| > AlphaGo essentially baked good movies into value and policy network by playing millions of times. I don't think that's a very good description of how AlphaGo was trained at all; you're essentially saying it merely overfits the training set, yet it clearly generalizes rather well to unseen board situations and still evaluates them sucessfully. No machine learning system would be found usefull if all it could do is merely memorize the training data. Re the use of deep reinforcement learning, well for one the role of reinforcement learning in the first version of AlphaGo, the one described in the Nature paper was rather limited, and a small part of its training; it just made a ~3d KGS policy network into a ~5d KGS bot, and used to generate a training sample for the value net.

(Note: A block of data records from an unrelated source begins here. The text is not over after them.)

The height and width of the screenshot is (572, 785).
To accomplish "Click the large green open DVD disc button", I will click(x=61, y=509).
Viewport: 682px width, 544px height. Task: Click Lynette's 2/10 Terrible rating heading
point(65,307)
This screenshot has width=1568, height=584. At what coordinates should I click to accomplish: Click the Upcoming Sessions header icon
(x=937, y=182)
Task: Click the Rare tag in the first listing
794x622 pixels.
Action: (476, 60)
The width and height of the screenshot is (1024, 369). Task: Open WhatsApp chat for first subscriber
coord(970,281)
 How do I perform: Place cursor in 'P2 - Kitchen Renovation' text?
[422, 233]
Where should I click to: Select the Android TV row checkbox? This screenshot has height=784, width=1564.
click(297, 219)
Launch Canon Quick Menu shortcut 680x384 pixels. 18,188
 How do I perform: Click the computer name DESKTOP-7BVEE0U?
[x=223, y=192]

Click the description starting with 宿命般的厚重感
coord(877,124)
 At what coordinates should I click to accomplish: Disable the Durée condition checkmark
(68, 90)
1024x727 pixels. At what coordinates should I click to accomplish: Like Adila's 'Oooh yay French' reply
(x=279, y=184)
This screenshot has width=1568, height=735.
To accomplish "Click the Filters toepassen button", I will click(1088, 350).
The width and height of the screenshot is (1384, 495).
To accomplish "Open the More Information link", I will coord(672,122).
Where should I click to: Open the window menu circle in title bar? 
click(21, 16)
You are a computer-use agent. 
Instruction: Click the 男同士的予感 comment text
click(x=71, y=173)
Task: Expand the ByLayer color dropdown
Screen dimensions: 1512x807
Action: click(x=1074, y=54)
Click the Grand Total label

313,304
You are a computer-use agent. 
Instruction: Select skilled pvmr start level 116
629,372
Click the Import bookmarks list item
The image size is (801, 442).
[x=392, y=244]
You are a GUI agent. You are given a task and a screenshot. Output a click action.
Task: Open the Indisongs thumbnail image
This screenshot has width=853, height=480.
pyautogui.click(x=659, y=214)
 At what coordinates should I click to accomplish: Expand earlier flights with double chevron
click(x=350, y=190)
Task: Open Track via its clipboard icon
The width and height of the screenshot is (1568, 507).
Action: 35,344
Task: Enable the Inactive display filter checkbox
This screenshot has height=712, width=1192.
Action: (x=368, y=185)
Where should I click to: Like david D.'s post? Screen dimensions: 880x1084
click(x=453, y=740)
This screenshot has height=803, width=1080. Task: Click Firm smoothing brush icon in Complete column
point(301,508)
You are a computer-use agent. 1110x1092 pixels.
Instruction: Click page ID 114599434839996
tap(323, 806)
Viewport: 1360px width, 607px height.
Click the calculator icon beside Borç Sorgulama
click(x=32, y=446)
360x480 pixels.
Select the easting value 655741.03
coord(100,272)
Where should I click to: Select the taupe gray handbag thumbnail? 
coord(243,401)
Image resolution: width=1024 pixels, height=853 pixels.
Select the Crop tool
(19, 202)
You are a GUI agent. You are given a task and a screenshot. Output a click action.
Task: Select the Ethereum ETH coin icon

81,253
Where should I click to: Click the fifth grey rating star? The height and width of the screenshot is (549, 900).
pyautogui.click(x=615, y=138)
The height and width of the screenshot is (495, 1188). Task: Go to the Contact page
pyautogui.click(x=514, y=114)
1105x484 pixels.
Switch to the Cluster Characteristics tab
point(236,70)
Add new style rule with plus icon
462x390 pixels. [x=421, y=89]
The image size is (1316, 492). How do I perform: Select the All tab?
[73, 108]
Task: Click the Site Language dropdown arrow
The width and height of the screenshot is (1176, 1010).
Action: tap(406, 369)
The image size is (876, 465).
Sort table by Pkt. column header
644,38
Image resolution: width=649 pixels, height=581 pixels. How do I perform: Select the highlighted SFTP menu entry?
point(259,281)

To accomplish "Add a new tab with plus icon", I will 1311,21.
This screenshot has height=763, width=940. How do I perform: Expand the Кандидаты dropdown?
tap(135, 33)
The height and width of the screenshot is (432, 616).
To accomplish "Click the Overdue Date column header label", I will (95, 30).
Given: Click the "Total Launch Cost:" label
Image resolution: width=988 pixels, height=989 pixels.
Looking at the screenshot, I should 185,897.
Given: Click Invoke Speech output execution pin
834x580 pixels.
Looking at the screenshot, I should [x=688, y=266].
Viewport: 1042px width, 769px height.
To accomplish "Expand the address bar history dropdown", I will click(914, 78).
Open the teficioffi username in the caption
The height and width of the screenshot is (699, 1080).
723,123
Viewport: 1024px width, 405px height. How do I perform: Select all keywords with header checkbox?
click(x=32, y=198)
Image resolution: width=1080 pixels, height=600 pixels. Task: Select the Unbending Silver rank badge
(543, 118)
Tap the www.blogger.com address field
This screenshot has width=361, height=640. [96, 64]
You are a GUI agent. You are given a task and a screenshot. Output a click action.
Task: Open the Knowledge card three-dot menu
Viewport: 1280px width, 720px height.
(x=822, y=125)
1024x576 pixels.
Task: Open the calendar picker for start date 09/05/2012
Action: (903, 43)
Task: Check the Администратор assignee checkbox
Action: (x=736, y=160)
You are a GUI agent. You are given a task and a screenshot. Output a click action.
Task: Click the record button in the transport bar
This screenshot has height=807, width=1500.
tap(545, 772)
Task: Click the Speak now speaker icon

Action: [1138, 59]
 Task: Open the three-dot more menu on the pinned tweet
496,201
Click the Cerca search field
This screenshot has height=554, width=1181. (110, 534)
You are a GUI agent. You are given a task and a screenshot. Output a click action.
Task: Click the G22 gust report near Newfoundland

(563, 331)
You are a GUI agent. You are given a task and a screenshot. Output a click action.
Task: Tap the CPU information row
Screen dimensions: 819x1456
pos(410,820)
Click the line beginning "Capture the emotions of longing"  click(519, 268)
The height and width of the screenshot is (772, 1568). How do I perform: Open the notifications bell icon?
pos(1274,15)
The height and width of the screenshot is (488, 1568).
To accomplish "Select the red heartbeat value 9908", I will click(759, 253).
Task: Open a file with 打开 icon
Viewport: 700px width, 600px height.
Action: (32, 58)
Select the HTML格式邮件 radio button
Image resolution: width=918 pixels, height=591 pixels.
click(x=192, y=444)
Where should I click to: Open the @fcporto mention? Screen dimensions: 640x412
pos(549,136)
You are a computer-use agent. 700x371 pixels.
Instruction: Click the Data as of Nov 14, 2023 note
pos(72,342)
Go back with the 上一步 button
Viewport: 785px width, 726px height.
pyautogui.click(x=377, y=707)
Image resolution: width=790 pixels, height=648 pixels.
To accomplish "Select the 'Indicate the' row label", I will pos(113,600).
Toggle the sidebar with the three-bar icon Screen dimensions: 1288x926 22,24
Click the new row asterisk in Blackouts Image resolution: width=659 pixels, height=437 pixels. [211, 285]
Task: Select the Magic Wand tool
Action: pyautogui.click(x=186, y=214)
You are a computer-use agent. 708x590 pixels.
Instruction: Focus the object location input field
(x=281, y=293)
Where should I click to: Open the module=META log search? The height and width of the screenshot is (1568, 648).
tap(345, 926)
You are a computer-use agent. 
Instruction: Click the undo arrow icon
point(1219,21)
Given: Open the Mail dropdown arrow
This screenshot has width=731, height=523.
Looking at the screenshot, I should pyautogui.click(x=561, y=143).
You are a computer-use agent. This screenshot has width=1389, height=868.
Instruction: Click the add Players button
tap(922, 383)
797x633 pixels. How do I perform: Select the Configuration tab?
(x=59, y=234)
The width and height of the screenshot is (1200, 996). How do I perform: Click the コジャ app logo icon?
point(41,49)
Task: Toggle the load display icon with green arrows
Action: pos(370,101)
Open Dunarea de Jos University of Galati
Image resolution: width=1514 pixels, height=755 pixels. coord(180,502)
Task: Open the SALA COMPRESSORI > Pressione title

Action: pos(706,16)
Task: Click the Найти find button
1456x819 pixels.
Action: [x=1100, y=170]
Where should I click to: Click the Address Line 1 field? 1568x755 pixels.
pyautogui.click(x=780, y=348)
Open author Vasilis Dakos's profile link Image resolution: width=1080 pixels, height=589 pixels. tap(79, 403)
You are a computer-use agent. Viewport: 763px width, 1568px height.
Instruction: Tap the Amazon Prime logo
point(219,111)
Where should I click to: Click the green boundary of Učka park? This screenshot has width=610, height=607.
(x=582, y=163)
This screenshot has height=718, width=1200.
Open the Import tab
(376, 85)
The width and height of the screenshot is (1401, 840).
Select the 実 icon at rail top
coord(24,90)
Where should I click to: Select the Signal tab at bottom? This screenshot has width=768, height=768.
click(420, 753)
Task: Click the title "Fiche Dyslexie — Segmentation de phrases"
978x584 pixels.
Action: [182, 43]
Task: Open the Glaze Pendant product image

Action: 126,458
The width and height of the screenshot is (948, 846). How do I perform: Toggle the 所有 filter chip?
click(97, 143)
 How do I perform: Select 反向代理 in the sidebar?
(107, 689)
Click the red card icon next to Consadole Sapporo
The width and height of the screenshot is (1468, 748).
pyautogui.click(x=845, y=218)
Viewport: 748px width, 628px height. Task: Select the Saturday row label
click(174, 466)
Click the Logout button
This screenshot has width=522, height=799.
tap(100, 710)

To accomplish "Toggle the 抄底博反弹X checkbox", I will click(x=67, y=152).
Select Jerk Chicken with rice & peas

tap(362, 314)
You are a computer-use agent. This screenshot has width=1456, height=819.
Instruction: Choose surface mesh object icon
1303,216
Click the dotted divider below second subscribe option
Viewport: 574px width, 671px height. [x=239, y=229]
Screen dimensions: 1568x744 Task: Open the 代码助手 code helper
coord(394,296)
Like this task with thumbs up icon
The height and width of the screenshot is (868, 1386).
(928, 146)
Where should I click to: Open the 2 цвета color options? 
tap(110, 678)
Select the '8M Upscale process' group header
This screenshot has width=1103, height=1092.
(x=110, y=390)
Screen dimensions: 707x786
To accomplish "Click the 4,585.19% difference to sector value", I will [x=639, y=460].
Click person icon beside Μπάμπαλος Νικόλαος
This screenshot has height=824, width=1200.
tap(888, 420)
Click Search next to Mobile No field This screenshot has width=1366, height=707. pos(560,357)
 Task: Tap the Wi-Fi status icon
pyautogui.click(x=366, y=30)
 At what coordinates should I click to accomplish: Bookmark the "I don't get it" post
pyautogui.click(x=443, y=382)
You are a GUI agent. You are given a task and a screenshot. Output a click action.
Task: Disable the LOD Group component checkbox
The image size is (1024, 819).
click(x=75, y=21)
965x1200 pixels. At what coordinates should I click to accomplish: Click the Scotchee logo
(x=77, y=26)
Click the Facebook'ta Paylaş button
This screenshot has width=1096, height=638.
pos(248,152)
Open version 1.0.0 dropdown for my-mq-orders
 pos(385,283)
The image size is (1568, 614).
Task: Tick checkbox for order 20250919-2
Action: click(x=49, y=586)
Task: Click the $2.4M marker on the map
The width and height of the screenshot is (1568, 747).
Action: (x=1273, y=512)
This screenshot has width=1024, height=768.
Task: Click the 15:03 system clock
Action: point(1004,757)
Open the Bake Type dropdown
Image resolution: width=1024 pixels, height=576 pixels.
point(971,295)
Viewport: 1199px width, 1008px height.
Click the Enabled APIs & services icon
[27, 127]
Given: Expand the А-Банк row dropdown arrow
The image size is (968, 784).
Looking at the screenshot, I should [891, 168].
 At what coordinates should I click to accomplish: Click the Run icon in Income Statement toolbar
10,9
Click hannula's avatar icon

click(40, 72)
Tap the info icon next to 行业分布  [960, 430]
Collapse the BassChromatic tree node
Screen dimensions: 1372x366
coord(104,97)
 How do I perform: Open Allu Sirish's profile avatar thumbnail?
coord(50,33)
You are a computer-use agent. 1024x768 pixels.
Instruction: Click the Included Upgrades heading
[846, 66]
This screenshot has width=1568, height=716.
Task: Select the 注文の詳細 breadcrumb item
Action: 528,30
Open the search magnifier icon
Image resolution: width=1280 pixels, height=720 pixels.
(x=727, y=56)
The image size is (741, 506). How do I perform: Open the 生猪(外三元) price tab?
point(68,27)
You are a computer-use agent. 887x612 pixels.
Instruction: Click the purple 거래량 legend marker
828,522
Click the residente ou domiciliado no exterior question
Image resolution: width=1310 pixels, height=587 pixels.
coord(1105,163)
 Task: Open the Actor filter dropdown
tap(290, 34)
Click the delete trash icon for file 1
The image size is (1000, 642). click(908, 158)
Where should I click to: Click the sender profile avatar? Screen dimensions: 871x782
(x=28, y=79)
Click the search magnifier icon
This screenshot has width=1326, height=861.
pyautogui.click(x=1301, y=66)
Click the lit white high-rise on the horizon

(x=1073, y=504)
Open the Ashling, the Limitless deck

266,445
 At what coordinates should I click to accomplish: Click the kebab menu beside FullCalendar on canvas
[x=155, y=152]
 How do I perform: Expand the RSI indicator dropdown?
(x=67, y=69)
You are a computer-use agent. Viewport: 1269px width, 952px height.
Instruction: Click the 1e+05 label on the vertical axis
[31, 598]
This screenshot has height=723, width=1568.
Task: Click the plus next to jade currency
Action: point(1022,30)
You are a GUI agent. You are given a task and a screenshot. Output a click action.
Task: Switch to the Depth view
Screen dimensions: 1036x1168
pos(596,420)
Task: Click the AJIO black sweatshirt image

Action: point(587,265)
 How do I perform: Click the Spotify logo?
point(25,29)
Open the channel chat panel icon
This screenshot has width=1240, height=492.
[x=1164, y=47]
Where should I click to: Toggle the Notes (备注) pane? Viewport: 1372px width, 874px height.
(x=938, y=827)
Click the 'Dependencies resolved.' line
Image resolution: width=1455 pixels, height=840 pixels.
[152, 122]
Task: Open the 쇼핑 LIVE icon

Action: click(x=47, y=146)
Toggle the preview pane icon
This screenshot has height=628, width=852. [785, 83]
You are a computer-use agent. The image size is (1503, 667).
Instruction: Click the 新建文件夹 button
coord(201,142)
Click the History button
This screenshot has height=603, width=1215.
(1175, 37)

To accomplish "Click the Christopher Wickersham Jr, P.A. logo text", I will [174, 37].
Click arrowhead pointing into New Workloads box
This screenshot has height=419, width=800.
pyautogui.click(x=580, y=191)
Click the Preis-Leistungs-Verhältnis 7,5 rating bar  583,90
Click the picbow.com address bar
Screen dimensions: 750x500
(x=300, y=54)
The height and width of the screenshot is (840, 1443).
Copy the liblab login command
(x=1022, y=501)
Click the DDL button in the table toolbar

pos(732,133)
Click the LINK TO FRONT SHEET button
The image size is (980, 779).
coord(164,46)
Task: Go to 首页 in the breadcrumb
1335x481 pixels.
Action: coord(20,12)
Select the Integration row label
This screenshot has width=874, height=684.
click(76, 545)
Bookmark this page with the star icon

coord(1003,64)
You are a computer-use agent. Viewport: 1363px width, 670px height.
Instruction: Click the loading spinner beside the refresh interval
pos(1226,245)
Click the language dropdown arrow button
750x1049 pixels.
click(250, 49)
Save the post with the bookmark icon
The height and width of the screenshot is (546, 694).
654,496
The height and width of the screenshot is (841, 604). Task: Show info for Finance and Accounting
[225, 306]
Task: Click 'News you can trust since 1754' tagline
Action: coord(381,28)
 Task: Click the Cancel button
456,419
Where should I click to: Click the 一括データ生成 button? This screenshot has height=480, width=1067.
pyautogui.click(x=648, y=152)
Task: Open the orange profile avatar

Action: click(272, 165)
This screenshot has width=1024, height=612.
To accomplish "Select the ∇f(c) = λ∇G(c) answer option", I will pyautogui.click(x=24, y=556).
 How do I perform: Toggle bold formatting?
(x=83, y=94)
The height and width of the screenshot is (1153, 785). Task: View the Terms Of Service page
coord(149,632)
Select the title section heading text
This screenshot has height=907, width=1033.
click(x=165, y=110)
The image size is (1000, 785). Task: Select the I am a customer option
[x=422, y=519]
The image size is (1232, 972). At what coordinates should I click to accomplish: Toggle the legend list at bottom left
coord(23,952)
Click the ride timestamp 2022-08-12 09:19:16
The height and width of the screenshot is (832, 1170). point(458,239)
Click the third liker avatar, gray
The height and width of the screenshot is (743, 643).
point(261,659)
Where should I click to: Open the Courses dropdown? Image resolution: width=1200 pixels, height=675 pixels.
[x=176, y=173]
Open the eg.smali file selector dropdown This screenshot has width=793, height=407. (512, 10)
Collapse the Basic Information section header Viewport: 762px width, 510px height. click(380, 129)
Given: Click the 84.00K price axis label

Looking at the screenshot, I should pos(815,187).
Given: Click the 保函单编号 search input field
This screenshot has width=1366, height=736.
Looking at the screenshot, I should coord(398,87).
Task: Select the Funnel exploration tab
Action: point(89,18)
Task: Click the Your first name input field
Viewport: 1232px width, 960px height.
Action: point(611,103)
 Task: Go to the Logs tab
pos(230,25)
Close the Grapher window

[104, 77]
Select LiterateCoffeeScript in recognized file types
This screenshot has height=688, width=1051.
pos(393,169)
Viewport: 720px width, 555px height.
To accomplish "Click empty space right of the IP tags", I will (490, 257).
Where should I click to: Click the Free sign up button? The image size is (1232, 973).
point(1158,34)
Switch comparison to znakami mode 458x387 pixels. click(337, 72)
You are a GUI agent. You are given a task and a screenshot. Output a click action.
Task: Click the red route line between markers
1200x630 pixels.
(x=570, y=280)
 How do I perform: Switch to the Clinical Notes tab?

If we had enough recorded human games to train the value net directly, that'd be an unnecessary step anyhow. And you could create such a training set w/o reinforcement learning since there are pure monte carlo bots stronger than 5d KGS - but that'd be far more computationally expensive. But its still not really true that there aren't obvious applications of deep reinforcement learning - indeed robotics is one promising application, and that seems rather relevant. this paper initially demonstrated an impressive improvement in manipulative tasks, and you can prob follow its numerous citations for newer stuff: http://arxiv.org/abs/1504.00702 I do agree that this exact architecture in AlphaGo prob doesn't have applications beyond just teaching us how to play go better; it seems too specialized. I believe they mean it in just the vaguest possible sense; that the kind of deep algorithms demonstrating incredible performance in AlphaGo have diverse applications; but this should not come as a surprise to anyone even loosely following what people have done with deep learning in the past couple of years anyhow. |
Go has deep strategy, but it is very well defined in terms of what can and cannot be done and those rules are not particularly complex. Power grids in contrast are far more complex. There are thousands of rules, but also many more thousands of unwritten assumptions and case-by-case analysis. A final issue is that there exist unsolved and unrecognized problems.
The last AI winter (deep learning is just the latest rebrand) came from researchers overstating their accomplishments and making promises about general intelligence that could not be kept. Any claim about anything that requires general intelligence in the near future is undoubtedly overpromising.